Java specifications of UML2 metrics use 15.2 LoC (Lines of Code) on average (min. 1 LoC; max. 36 LoC), whereas UML2 smells are implemented in 20.5 LoC on average (min. 13 LoC; max. 74 LoC). Refactoring specifications require 99.7 LoC on average (min. 8 LoC; max. 269 LoC). Here, about 20 % (20.2 LoC on average) are used for specifying the model change part only, but almost 80 % (79.5 LoC on average) for specifying the initial and final precondition checks. This shows that the complexity of refactoring specifications is particularly hidden in checking the corresponding preconditions.

As a last topic in our proof-of-concept implementation we have related altogether 16 UML2 smells to 18 potentially suitable refactorings and 14 refactorings to 6 potentially occurring smells.

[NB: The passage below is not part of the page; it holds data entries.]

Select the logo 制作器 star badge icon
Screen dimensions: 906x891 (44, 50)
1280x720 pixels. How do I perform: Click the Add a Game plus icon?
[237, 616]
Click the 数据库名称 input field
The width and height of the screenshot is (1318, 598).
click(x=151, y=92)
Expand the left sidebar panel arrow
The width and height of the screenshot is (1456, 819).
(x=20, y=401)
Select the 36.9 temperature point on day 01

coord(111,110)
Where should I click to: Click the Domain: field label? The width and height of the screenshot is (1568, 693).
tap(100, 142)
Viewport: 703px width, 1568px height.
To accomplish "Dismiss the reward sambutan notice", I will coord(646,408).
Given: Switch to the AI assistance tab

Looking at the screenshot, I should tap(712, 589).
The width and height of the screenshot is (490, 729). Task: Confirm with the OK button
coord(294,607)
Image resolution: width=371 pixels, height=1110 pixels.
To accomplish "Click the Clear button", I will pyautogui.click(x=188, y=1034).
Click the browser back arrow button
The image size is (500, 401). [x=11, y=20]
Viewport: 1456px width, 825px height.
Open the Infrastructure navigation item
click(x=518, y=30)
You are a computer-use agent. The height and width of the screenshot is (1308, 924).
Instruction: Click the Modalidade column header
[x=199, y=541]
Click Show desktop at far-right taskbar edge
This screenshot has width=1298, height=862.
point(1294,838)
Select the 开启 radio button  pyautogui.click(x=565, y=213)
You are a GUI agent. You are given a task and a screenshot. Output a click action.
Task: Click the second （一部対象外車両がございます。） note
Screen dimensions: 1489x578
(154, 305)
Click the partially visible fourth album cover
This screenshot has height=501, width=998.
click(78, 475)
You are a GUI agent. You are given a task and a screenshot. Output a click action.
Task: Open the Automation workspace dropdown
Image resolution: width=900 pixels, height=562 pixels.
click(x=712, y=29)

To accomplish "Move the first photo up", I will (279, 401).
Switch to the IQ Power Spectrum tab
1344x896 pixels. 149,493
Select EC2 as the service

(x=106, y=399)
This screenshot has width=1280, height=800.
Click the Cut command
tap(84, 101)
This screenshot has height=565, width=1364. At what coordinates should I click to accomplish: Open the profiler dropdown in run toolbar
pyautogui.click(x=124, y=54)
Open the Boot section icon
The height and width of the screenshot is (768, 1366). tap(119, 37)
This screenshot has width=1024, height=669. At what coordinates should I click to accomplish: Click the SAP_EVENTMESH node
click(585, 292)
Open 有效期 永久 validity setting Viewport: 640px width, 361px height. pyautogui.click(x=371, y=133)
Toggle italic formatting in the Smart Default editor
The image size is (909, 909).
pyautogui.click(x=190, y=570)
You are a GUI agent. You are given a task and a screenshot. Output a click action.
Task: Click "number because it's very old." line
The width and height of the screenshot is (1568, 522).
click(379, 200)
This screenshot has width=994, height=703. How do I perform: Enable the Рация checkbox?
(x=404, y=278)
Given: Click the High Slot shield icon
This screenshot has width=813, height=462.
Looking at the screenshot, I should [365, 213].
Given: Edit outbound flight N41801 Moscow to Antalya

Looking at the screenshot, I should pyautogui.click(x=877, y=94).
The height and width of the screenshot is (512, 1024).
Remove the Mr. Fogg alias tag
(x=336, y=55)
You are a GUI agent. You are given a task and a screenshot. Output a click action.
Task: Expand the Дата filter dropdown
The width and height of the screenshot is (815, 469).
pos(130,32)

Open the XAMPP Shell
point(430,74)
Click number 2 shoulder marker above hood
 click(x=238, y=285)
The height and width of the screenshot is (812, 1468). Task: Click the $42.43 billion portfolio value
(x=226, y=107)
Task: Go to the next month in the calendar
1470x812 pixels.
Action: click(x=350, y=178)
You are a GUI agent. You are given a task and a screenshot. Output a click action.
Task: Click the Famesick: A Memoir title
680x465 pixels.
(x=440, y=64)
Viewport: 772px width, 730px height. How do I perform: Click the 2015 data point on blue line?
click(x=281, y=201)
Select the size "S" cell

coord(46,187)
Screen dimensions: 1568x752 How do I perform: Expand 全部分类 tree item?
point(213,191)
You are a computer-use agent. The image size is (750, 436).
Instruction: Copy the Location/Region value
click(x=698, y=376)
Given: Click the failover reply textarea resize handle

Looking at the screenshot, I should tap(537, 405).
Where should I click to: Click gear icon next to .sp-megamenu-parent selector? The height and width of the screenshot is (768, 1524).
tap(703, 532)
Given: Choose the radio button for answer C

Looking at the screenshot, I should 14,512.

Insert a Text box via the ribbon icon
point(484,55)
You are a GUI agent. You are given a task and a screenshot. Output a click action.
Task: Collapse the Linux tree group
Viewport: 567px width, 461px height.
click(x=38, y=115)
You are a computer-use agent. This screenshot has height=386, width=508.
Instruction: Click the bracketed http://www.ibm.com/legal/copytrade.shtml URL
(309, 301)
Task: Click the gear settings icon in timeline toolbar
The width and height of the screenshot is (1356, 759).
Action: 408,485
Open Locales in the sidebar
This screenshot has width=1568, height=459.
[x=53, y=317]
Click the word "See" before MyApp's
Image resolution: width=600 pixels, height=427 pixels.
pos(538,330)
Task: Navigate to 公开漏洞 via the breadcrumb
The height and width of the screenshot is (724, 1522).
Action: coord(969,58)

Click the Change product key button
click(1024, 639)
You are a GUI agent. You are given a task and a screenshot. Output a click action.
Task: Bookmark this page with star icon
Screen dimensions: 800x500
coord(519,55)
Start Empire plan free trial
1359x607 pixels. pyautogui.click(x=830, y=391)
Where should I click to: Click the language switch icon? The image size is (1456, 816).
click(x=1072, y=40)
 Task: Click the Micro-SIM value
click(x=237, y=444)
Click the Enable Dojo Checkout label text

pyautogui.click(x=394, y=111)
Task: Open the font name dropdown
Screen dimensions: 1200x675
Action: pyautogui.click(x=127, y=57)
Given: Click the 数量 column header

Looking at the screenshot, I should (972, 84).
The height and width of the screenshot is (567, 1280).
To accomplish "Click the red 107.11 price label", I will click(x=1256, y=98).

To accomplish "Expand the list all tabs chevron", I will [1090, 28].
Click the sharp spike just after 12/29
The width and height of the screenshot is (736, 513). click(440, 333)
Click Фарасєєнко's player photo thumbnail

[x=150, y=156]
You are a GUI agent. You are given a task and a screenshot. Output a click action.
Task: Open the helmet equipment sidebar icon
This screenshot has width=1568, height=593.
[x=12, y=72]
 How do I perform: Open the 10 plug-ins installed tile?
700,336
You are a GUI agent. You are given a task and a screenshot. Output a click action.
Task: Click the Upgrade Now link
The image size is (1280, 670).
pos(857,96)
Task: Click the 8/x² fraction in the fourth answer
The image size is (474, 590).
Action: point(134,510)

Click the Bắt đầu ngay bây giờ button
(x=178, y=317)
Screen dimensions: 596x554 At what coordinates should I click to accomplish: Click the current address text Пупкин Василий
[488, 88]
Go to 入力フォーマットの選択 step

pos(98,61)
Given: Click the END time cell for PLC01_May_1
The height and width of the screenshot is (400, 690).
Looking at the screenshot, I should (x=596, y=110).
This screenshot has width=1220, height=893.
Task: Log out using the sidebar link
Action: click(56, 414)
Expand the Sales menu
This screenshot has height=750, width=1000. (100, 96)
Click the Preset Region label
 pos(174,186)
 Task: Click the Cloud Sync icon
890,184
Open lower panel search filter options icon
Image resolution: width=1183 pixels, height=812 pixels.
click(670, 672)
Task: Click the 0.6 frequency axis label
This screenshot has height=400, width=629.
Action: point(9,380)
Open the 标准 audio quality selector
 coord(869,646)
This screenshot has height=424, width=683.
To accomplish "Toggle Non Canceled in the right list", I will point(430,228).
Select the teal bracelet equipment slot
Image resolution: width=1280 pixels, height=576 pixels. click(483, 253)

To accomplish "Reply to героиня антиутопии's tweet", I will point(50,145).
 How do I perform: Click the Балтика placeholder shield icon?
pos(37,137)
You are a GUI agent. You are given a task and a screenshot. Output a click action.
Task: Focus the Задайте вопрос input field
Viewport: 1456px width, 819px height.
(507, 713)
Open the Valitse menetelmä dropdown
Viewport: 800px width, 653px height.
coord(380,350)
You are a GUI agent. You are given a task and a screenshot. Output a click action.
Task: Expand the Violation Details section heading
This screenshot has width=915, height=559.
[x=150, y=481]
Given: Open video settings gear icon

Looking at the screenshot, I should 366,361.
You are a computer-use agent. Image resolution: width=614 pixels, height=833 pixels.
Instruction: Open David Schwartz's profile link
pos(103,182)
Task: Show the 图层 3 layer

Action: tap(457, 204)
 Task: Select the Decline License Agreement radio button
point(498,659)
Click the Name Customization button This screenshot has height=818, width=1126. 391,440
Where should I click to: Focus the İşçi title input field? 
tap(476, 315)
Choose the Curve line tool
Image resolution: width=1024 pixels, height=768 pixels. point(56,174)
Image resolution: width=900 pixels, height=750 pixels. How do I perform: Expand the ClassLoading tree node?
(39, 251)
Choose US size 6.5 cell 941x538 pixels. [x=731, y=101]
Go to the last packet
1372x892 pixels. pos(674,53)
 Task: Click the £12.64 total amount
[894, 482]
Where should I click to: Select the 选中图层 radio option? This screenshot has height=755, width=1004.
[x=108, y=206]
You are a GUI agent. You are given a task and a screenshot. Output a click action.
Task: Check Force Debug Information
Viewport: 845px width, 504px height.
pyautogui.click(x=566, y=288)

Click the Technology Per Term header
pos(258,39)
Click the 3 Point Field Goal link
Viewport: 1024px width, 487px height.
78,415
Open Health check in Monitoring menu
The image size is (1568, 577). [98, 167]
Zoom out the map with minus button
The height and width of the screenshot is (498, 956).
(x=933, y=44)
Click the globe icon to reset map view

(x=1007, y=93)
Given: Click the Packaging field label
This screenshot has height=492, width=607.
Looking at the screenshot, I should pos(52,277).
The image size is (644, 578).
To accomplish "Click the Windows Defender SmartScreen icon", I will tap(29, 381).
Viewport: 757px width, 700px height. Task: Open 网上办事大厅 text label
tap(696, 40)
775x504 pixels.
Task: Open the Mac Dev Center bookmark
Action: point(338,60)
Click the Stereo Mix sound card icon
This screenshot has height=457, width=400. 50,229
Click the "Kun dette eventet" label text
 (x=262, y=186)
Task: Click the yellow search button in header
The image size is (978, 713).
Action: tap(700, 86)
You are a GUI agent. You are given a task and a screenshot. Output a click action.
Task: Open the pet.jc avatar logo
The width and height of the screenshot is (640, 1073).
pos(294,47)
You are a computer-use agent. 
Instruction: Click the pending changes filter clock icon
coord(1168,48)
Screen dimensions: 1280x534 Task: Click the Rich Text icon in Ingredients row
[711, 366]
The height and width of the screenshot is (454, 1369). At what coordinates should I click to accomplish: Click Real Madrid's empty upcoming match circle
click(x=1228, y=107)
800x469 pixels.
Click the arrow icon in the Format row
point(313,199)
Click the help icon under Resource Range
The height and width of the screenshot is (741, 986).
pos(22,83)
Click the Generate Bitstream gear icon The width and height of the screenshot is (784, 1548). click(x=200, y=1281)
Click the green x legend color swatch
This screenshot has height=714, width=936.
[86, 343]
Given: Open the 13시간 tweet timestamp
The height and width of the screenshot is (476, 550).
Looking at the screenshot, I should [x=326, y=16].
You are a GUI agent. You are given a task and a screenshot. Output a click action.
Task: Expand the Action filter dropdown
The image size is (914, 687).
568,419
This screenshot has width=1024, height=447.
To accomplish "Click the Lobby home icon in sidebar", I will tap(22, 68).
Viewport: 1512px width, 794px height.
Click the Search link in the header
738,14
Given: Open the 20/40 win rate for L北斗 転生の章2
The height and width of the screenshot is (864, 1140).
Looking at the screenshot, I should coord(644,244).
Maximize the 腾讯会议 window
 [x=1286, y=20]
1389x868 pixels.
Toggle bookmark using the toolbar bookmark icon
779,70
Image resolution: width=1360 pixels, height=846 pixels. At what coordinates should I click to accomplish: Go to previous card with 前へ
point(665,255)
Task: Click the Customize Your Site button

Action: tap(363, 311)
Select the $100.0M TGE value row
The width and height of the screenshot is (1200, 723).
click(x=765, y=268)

In summary, our implementations show that our tool environment supports metrics calculation, smell detection, and refactoring of EMF-based models to a high extent. Specifications are compact and concentrate purely on the QA technique to be specified. All further functionalities such as metrics reports, etc. are provided by the framework. Furthermore, it is shown that each supported specification approach is suited to specify metrics, smells, and refactorings which can be used by our tool environment. Our experiences in using the various specification approaches show that using Java has been the favorite approach for implementing specifications, especially for implementing refactoring specifications. In fact, this may be due to the preferences of the designer and the progress of supported approaches by the corresponding tool. Independent of the preferred specification language, we feel confident that OCL is particularly suited for specifying metrics which can be directly deduced from the contextual model element using adequate meta attributes respectively references. Henshin transformations have been proven well-suited especially for specifying the model change part of a refactoring. The specification of new metrics, smells, and refactorings is a straightforward task since it is highly supported by comfortable wizards and several concrete specification languages.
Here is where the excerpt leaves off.